Poly-(ADP-ribose) polymerase 1 (PARP1) contributes to necrotic cell death and inflammation in several disease models; however, the role of PARP1 in fibrogenesis remains to be defined. Here, we tested whether PARP1 was involved in the pathogenesis of renal fibrosis using the unilateral ureteral obstruction (UUO) mouse model. UUO was performed by ligation of the left ureter near the renal pelvis in Parp1 -knockout (KO) and wild-type (WT) male mice. After 10 days of UUO, renal PARP1 expression and activation were strongly increased by 6- and 13-fold, respectively. Interstitial fibrosis induced by UUO was significantly attenuated in Parp1-KO kidneys compared with that in WT kidneys at 10 days, but not at 3 days, based on collagen deposition, a-smooth muscle actin (α-SMA), and fibronectin expression.
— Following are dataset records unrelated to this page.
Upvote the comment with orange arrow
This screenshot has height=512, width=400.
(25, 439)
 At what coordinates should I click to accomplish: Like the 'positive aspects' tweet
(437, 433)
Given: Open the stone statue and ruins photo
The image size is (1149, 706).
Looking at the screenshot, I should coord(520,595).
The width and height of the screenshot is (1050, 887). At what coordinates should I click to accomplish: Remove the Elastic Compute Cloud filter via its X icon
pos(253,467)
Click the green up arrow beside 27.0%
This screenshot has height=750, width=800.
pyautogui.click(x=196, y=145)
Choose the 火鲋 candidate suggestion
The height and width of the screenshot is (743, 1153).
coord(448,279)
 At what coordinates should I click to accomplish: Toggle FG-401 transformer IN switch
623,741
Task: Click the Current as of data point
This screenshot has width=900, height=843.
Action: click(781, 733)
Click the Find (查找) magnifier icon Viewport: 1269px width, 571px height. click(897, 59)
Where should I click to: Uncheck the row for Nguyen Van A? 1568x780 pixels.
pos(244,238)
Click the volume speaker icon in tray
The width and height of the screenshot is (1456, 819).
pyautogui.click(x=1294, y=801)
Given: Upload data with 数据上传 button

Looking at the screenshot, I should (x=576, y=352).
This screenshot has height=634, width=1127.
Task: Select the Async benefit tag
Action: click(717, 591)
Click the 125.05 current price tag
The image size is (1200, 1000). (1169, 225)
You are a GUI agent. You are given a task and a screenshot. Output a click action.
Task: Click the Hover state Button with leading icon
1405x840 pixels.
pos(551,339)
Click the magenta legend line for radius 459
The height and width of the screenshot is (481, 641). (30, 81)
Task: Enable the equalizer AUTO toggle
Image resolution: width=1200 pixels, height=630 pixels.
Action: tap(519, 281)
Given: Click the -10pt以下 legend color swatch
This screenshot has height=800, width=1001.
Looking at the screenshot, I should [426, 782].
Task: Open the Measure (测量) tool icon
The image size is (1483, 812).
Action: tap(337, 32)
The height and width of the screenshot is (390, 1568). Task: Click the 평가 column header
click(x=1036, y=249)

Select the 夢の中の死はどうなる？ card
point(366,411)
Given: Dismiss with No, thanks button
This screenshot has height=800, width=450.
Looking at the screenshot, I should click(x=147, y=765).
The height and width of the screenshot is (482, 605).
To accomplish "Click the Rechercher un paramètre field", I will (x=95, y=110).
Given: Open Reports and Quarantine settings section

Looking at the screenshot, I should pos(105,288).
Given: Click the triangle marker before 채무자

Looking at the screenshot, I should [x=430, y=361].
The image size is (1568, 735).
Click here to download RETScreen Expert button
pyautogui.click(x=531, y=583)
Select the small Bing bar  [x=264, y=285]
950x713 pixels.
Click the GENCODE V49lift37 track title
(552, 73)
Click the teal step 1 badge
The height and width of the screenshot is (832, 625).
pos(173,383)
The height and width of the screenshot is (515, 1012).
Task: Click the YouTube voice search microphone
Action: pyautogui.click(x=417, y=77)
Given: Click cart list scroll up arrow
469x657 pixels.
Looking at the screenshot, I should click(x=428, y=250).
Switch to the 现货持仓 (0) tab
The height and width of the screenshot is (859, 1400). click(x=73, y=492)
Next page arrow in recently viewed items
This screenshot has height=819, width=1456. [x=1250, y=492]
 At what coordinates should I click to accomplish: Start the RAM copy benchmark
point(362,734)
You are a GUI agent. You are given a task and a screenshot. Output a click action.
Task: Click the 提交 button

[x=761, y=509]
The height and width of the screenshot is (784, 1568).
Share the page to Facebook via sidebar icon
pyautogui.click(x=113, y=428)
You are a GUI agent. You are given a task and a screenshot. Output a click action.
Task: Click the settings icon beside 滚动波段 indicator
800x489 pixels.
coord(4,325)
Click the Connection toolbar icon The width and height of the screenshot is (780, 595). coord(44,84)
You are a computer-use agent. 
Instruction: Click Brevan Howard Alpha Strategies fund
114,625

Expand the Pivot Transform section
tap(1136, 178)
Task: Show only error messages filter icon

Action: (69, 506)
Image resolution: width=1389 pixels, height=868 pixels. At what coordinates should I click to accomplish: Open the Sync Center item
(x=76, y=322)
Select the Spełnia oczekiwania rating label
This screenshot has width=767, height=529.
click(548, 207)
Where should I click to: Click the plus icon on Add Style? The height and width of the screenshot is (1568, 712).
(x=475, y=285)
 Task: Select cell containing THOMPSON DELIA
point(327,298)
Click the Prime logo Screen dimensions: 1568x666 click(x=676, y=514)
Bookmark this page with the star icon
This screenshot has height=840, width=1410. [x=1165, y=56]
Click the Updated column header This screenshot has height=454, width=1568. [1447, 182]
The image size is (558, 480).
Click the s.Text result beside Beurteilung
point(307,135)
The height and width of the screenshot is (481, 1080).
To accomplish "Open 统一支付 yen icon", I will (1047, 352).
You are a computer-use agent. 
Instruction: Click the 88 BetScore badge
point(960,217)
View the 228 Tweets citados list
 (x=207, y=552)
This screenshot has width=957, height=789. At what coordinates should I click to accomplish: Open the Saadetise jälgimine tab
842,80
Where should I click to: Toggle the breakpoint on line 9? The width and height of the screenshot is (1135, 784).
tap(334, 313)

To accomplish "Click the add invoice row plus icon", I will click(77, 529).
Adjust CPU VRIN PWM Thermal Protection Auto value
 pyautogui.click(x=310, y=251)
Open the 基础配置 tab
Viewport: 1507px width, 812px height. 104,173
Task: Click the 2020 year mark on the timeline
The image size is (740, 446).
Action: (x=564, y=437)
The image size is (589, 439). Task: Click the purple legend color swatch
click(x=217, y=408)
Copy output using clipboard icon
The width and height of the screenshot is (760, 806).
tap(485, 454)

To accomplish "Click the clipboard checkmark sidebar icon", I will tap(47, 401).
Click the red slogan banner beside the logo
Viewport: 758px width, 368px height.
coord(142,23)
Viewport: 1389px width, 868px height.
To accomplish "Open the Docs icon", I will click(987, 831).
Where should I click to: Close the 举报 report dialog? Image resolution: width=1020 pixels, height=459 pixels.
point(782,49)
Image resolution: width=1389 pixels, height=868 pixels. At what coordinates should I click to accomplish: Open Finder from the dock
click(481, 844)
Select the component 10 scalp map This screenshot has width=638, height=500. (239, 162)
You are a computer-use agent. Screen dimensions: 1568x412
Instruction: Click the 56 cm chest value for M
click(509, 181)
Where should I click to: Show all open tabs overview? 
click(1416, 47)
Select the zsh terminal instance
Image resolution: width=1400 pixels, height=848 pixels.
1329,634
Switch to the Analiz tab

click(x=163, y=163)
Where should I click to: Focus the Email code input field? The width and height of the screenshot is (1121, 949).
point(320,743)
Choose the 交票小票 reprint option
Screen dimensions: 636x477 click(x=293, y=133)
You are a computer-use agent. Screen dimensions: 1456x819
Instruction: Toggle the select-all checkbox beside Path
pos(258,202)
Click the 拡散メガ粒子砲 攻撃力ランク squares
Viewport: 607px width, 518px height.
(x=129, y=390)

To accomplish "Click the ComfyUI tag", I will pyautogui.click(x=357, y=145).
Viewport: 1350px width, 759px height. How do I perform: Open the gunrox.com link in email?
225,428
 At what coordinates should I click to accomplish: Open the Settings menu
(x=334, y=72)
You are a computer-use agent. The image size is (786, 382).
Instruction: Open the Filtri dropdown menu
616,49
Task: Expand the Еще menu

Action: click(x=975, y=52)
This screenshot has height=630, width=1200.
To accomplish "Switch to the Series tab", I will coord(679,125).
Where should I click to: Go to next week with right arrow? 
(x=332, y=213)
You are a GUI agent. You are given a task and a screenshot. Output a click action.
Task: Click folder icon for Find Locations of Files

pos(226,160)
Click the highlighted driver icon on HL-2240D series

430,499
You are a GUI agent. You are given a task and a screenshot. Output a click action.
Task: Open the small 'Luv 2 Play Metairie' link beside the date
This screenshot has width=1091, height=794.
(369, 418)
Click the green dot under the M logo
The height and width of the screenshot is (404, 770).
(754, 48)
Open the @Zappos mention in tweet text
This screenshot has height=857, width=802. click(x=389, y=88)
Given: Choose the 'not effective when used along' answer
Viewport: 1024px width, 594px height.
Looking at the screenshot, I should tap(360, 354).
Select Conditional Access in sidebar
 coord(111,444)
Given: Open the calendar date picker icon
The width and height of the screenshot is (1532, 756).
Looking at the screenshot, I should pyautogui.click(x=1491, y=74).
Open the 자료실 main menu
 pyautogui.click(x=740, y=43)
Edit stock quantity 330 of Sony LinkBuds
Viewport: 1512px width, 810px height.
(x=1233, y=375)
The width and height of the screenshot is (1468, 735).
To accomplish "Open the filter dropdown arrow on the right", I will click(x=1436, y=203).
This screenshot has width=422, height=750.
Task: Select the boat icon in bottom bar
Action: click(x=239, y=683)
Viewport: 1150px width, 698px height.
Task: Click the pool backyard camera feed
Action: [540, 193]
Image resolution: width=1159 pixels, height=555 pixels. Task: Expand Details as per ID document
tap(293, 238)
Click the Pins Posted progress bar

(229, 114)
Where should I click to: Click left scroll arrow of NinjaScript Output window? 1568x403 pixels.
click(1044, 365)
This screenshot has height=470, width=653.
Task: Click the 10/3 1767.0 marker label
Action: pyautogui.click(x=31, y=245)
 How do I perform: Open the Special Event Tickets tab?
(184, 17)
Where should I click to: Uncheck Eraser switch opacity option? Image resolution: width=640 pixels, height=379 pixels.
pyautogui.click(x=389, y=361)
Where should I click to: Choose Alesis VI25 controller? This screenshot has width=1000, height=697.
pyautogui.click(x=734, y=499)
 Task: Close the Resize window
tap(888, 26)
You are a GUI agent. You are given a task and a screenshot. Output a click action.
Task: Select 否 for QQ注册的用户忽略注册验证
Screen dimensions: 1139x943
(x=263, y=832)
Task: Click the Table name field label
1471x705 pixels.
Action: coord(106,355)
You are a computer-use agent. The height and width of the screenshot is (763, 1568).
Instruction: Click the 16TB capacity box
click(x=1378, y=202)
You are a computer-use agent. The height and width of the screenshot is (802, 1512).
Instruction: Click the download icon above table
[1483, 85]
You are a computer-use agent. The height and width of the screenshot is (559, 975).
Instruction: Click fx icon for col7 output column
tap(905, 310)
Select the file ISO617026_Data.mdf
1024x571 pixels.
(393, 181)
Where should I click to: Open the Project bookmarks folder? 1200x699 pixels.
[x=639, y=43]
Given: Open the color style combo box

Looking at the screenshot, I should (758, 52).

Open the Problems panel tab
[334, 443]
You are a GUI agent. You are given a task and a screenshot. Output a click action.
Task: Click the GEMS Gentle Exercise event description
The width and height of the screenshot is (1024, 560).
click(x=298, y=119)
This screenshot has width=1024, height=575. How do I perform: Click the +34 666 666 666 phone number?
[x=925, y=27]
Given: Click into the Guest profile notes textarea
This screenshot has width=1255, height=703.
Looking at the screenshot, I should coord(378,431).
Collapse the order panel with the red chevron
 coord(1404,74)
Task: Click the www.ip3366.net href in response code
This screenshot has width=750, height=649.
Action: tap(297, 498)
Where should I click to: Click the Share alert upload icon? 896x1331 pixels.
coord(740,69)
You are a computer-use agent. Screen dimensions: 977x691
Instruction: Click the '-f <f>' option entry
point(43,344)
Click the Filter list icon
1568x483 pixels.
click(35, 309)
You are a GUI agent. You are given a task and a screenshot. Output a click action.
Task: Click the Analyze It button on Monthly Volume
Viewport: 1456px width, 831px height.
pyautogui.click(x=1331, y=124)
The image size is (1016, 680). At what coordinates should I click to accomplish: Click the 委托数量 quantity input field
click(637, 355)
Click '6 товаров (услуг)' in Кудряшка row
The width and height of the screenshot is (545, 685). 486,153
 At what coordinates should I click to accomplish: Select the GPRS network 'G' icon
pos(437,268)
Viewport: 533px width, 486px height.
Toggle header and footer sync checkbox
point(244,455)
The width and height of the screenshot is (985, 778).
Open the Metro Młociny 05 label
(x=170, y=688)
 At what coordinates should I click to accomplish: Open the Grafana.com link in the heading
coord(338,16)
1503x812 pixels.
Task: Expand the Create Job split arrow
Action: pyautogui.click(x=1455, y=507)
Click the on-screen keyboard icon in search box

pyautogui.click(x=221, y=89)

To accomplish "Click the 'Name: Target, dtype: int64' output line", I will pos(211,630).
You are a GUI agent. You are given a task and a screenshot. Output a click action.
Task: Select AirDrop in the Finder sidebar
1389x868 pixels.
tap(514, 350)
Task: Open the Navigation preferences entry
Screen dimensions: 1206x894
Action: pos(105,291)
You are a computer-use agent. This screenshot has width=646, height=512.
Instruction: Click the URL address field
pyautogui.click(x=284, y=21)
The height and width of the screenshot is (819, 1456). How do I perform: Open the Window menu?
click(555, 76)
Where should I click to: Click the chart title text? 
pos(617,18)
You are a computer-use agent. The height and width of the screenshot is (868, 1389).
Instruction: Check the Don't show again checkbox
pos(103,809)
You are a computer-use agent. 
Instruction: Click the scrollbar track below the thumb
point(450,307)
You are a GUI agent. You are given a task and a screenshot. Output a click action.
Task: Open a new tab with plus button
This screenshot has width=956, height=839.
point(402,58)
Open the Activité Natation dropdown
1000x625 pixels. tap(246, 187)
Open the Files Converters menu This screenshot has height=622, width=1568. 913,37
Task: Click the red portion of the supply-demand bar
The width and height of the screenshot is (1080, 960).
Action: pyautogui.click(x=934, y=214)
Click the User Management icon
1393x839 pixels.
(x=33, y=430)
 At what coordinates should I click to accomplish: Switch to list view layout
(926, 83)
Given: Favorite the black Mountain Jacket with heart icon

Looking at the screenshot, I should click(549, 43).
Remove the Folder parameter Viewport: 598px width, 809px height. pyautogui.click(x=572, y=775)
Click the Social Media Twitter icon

Intriguingly, the UUO kidneys in Parp1-KO mice showed a dramatic decrease in infiltration of neutrophil and reduction in expression of proinflammatory proteins including intercellular adhesion molecule-1, tumor necrosis factor-a, inducible nitric oxide synthase, and toll-like receptor 4 as well as phosphorylation of nuclear factor-κB p65, but not transforming growth factor-β1 (TGF-β1) at both 3 and 10 days. Pharmacological inhibition of PARP1 in rat renal interstitial fibroblast (NRK-49F) cell line or genetic ablation in primary mouse embryonic fibroblast cells did not affect TGF-β1-induced de novo α-SMA expression. Parp1 deficiency significantly attenuated UUO-induced histological damage in the kidney tubular cells, but not apoptosis. These data suggest that PARP1 induces necrotic cell death and contributes to inflammatory signaling pathways that trigger fibrogenesis in obstructive nephropathy.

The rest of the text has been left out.